Freispruch zweiter Klasse für Kachelmann

Mannheim (RP) Der Prozess gegen den wegen schwerer Vergewaltigung angeklagten Wettermoderator Jörg Kachelmann ist mit einem Freispruch zu Ende gegangen. Nach Auffassung des Landgerichts Mannheim gibt es "begründete Zweifel an der Schuld" des 52-jährigen Schweizers. Er sei deshalb nach dem Grundsatz "In dubio pro reo" (Im Zweifel für den Angeklagten) freizusprechen. Der Vorsitzende Richter Michael Seidling betonte jedoch, der Freispruch beruhe nicht darauf, dass die Kammer von der Unschuld Kachelmanns oder einer Falschbeschuldigung der Nebenklägerin überzeugt sei. Beobachter werteten dies als "Freispruch zweiter Klasse".

Die Anklage hatte Kachelmann besonders schwere Vergewaltigung seiner Ex-Freundin vorgeworfen und eine Freiheitsstrafe von vier Jahren und drei Monaten gefordert.

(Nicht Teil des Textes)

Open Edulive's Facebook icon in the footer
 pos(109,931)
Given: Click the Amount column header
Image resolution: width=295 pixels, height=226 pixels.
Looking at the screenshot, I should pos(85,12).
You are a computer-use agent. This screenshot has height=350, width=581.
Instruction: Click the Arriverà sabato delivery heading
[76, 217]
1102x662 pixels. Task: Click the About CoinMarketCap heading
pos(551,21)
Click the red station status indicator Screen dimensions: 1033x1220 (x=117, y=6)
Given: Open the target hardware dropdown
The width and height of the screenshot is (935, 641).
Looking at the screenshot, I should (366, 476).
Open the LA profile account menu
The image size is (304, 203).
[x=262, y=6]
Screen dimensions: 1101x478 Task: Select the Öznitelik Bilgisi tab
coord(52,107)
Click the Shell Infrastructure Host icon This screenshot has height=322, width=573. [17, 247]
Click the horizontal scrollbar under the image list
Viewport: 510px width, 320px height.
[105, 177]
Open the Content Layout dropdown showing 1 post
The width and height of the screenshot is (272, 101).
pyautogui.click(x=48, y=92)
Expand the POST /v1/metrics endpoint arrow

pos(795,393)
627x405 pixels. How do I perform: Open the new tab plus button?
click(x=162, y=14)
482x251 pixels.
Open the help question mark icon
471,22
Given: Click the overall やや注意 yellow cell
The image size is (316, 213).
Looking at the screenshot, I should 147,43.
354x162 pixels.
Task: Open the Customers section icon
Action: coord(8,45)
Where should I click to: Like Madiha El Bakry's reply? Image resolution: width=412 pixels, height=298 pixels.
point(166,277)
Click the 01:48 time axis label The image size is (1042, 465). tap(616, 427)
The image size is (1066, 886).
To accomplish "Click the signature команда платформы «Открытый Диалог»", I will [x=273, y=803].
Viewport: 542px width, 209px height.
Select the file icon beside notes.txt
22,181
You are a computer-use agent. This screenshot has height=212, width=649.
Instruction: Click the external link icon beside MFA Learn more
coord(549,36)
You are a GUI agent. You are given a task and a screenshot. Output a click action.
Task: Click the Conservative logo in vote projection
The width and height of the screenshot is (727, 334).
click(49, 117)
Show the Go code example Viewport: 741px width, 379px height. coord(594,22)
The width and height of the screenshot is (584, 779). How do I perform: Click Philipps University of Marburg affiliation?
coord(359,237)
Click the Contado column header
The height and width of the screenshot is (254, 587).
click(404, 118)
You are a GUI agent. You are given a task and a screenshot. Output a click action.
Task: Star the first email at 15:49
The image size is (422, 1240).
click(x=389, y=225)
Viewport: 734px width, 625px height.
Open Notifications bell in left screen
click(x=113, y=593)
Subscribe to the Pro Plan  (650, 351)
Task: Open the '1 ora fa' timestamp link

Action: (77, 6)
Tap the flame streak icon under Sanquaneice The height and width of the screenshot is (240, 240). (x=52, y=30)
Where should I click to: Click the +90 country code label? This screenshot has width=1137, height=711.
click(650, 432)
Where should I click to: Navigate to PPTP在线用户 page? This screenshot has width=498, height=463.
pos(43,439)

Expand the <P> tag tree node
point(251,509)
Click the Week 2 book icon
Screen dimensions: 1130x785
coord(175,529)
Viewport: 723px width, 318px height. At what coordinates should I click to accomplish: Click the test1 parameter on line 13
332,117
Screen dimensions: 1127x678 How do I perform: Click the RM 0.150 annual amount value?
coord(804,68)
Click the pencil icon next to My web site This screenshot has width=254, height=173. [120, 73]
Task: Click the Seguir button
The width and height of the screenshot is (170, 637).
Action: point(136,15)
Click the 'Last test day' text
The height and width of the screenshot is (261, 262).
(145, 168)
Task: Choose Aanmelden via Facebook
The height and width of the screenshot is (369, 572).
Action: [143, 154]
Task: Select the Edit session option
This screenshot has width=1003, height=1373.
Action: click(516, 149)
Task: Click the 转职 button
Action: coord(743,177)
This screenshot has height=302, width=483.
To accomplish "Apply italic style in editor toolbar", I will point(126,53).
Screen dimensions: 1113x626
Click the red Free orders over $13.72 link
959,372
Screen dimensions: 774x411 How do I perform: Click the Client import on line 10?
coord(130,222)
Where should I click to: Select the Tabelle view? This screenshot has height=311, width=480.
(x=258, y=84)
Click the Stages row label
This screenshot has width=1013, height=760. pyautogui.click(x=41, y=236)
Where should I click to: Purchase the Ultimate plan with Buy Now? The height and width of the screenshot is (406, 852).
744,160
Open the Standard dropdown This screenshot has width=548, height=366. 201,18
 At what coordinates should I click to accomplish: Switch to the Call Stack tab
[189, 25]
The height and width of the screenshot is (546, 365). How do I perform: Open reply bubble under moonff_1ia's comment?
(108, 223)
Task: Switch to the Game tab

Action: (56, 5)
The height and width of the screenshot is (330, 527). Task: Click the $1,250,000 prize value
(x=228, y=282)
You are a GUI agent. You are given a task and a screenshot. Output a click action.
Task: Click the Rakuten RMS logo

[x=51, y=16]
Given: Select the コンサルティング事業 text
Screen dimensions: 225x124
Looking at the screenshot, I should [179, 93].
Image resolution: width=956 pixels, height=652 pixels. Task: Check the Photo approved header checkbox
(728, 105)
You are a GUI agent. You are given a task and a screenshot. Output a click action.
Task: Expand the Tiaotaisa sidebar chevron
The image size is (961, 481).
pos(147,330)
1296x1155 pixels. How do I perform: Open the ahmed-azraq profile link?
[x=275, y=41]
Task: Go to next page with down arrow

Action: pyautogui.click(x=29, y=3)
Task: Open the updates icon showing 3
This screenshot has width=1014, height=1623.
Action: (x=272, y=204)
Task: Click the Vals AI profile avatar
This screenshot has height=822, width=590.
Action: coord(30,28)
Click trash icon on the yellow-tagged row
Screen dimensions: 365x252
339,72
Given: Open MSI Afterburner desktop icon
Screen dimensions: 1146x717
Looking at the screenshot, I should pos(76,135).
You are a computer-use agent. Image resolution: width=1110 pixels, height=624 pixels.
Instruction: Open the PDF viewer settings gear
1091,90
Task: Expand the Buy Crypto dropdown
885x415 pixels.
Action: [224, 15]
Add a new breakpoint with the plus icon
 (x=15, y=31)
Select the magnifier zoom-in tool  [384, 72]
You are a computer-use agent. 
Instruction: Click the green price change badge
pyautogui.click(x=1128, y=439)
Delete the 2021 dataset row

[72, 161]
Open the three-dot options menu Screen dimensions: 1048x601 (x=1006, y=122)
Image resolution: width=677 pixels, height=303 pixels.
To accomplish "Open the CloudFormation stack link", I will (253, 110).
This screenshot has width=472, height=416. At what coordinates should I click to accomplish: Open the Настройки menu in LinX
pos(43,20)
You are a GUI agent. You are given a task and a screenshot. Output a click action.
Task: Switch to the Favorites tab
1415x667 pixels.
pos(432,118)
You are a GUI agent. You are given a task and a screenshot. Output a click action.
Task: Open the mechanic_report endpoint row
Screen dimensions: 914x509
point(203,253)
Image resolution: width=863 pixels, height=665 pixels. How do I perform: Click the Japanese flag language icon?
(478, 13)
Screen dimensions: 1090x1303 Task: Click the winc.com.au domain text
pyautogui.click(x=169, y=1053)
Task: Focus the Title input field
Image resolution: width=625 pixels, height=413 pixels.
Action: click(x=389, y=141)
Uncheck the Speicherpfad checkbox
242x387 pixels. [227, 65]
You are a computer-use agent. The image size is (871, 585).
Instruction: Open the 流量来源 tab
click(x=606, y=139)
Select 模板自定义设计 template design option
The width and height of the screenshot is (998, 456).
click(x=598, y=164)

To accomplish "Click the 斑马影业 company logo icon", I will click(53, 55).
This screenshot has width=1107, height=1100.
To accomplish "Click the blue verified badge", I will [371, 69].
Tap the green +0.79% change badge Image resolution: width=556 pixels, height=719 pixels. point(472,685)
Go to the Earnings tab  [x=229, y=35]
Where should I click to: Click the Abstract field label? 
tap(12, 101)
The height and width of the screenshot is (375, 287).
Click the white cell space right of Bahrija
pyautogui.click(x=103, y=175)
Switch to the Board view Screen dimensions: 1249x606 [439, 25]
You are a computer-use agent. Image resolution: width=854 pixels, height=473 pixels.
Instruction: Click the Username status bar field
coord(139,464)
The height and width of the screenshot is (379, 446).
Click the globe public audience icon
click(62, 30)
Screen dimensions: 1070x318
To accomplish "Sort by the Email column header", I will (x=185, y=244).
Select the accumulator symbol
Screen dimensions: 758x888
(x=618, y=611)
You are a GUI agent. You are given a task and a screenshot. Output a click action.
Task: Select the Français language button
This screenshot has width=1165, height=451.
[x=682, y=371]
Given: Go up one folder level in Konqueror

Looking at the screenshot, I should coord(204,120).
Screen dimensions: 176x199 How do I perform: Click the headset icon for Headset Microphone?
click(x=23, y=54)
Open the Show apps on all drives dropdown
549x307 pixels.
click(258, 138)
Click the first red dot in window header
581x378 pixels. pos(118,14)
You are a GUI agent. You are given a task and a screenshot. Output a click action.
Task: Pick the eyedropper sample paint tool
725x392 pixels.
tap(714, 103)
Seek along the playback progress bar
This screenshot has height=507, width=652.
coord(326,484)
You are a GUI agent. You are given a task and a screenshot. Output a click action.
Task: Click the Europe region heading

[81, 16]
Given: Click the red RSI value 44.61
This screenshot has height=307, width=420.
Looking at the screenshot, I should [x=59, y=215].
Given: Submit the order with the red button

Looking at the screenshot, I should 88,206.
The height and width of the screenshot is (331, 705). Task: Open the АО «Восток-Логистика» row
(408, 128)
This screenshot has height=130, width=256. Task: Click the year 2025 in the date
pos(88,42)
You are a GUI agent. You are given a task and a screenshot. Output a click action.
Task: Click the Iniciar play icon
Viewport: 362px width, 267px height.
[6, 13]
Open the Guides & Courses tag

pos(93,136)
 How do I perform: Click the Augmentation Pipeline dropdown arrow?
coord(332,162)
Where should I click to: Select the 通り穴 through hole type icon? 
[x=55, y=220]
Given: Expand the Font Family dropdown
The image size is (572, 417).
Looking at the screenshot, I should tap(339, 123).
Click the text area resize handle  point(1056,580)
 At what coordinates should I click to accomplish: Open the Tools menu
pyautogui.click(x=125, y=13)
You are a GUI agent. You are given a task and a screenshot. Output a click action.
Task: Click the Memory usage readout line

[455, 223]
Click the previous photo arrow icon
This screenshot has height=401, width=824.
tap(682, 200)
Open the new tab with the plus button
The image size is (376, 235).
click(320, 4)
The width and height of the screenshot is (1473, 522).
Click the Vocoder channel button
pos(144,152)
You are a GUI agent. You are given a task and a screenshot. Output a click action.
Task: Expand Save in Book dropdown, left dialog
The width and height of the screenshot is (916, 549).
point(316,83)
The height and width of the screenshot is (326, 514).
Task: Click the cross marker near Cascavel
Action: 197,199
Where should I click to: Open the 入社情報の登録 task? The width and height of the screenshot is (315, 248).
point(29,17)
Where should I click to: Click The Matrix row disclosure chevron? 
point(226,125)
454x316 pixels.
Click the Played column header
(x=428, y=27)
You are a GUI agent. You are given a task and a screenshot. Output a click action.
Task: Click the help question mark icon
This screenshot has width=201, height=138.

Die 38-jährige Radiomoderatorin beschuldigte den Wettermoderator, sie am 9. Februar 2010 nach einem Streit in ihrer Wohnung mit einem Küchenmesser bedroht und vergewaltigt zu haben. Kachelmann bestreitet das. Seine Verteidiger hatten deshalb Freispruch beantragt. Die Staatsanwaltschaft erklärte nach der Urteilsverkündung, sie prüfe, ob sie Revision einlege. Auch der Vertreter der Nebenklägerin, Thomas Franz, prüft eine Revision.

Scharfe Kritik übte das Gericht an den Medien und Internet-Blogs. Persönlichkeitsrechte seien "mit Füßen getreten" worden. Zudem äußerte Richter Seidling Unverständnis für die Verteidigung, die dem Gericht gegenüber Respekt habe vermissen lassen. Verteidiger Johann Schwenn sagte, er sei mit dem Freispruch zwar zufrieden. "Was wir aber hinterher gehört haben, war erbärmlich." Der Moderator wird für die viermonatige Untersuchungshaft entschädigt. Außerdem könnte der 52-Jährige Verdienstausfall geltend machen und einen Schmerzensgeld-Prozess gegen seine Ex-Freundin anstrengen.

Kachelmann will ab sofort wieder für den von ihm gegründeten Wetterdienst Meteomedia arbeiten. Bei der ARD plant man noch nicht mit einer Rückkehr des Wettermoderators. "Solange das Urteil keine Rechtskraft erlangt hat, sieht die ARD in dieser Angelegenheit keinen Entscheidungsbedarf", sagte ein ARD-Sprecher.